ARTICLE:
>>>

Chacun a ses habitudes. Et d'une certaine manière, chacun a son rôle, y compris celui de déranger, de "déborder", d'imposer quelque chose (fenêtre impérativement entr'ouverte....ou fermėe au contraire),  ou d'être crispé sur tel ou tel détail. Chacun a ses habitudes mais elles comprennent en général le fait d'arriver à la dernière minute et de repartir au plus vite, un peu comme si l'endroit pesait. De façon paradoxale, bien que toutes les prières soient ici irréprochablement collectives, n'apparaissent ici que mouvements individuels. De façon plus ou moins adéquate, chacun est ici en fait seul, avec son monde intérieur, dans sa relation avec le ciel, ou avec ses disparus, et en réduisant au minimum le contact avec autrui ou avec la collectivité.

Finalement, arriver tous ces matins d'hiver, en vélo, à l'heure où le jour se lève, me fait remonter quelques cinquante ans en arrière quand j'arrivais ainsi au lycée. On arrivait ainsi - si on était en vélo, juste après avoir attaché l'antivol, si on était en bus, au moment où on arrivait à la station -  tous les matins au premier contact avec le monde extérieur, une fois les premiers gestes - incluant l'ingestion rapide d'un petit déjeûner sur le coin de la table - expédiés, une fois amortie la sortie dans la fraîcheur - qui est parfois très très fraîche, qui est parfois humide quand ce n'est pas mouillée vraiment.

On arrivait et entrait dans un bâtiment moche, mais bien chauffé, ce qui le rendait agréable néanmoins. Là, le premier mouvement était souvent d'aller poser son sac à sa place, ou de commencer un petit échange du matin avec les deux ou trois proches déjà arrivés. Avec les années, la conversation s'étoffait, incluait un choco ou un café pris à la machine, une cigarette, mais elle était toujours la suite du processus d'éveil, entamé mais non achevé ni à la maison, ni durant le trajet.

La situation au shtiblekh est similaire.  Je sors de la maison après avoir pris un café en compagnie de Marianne, je pédale en éprouvant chaque matin le même plaisir de voir que c'est, encore aujourd'hui, non seulement possible mais agréable, J'arrive en vélo, l'attache, puis une fois les derniers mètres accomplis, je rentre dans le bâtiment puis dans la classe. Je ne m'arrête pas mais je passe devant les machines à café. Dans la classe, je ne suis pas le premier. Certains arrivent systématiquement avant moi et sont déjà en train de commencer à se préparer. Le jour est déjà complètement levé (je détestais en hiver en France ces matins qui débutaient dans le noir bien qu'à une heure raisonnable. Je détestais toute la période de l'année où la première heure de cours se passait entièrement de nuit). Je dis un vague bonjour et m'attelle à ma propre préparation, qui consiste essentiellement à revêtir talith et tefilins, mais hiver oblige, il faut aussi enlever ses gants, parfois son bonnet, quelques couches...

<<<

ENREGISTREMENTS EXTRAITS:
>>>

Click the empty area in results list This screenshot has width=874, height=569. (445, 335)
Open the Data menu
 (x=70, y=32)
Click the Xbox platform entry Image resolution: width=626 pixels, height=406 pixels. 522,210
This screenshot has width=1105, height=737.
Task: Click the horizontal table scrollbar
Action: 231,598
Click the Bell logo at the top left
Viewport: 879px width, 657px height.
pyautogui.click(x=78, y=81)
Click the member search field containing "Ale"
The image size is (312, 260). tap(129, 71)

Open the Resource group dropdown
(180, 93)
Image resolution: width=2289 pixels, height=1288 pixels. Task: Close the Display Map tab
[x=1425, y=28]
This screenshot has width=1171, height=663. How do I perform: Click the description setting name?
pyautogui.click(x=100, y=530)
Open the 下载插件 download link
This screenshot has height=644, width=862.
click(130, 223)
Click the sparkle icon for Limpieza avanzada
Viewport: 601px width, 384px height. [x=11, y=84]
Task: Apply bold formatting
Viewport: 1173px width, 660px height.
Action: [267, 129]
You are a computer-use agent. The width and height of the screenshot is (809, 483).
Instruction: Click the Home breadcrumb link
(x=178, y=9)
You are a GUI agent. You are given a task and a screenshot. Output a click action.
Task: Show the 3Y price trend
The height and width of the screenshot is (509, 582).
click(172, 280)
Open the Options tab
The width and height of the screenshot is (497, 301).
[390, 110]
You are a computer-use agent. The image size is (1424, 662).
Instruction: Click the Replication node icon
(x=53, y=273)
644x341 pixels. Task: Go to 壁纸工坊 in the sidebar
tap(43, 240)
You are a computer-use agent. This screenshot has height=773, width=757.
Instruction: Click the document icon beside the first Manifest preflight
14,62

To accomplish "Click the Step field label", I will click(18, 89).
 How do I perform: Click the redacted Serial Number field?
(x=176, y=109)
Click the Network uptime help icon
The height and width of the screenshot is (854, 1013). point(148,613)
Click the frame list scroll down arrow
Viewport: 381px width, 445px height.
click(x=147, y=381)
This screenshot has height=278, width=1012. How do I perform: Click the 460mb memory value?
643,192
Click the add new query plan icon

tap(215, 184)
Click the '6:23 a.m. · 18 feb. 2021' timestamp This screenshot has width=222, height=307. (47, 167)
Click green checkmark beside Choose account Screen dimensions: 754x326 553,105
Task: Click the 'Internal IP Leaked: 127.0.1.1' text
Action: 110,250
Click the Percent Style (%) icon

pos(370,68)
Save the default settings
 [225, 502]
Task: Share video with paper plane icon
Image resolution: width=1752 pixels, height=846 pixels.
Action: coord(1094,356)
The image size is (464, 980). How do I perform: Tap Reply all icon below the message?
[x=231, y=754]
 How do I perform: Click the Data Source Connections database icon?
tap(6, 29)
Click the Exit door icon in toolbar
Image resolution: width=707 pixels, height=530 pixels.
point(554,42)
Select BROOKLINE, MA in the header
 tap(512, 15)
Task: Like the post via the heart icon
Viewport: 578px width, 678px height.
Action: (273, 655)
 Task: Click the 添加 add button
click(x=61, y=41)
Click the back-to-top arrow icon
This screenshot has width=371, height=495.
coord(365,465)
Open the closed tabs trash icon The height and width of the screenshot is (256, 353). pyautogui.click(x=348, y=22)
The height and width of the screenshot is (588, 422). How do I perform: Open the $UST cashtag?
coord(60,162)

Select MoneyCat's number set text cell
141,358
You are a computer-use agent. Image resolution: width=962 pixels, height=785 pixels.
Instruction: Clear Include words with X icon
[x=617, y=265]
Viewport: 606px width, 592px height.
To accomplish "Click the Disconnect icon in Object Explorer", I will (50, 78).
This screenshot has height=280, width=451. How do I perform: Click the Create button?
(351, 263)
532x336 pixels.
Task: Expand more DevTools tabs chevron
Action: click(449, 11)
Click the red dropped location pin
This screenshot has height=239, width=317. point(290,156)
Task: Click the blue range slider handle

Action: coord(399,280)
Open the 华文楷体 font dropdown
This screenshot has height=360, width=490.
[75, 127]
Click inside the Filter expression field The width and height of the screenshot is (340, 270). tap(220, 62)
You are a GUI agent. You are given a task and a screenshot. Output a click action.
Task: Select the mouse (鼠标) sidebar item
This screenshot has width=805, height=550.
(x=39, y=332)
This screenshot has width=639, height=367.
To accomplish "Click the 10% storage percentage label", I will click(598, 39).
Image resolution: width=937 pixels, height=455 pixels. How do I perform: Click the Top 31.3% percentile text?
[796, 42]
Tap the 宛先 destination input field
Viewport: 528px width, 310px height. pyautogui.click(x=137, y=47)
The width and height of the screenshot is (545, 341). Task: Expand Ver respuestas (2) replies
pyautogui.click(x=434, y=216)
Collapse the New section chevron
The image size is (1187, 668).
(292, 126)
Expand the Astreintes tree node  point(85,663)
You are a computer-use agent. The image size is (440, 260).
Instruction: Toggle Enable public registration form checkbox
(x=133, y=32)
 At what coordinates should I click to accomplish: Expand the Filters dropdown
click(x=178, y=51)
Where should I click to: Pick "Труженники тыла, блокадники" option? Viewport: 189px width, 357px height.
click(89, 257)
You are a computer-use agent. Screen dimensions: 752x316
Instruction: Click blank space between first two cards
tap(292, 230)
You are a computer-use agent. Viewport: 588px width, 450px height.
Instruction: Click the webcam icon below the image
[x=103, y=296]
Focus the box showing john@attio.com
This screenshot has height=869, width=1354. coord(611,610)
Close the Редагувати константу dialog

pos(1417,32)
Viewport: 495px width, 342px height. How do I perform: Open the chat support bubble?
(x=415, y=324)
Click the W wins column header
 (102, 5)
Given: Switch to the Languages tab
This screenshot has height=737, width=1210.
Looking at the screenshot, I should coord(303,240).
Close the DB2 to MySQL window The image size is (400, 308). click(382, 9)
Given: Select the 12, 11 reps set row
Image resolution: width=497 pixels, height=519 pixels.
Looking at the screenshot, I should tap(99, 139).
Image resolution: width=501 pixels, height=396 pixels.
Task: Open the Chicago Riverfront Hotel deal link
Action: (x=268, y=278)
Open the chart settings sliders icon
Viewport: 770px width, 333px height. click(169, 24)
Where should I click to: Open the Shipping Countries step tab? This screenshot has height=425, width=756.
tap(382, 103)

<<<

TRAVAIL DEMANDÉ:
1) Dans le texte, avec qui le café est-il pris avant de sortir de la maison le matin ?
2) Recopiez, dans les enregistrements, la partie qui commence par la ligne contenant « The width and height of the screenshot is (545, 341). » et se termine par la ligne contenant « (x=133, y=32) », ces deux lignes comprises.
Le texte et les enregistrements sont deux documents sans lien entre eux.

CORRIGÉ:
1) Avec Marianne.

2)
The width and height of the screenshot is (545, 341). Task: Expand Ver respuestas (2) replies
pyautogui.click(x=434, y=216)
Collapse the New section chevron
The image size is (1187, 668).
(292, 126)
Expand the Astreintes tree node  point(85,663)
You are a computer-use agent. The image size is (440, 260).
Instruction: Toggle Enable public registration form checkbox
(x=133, y=32)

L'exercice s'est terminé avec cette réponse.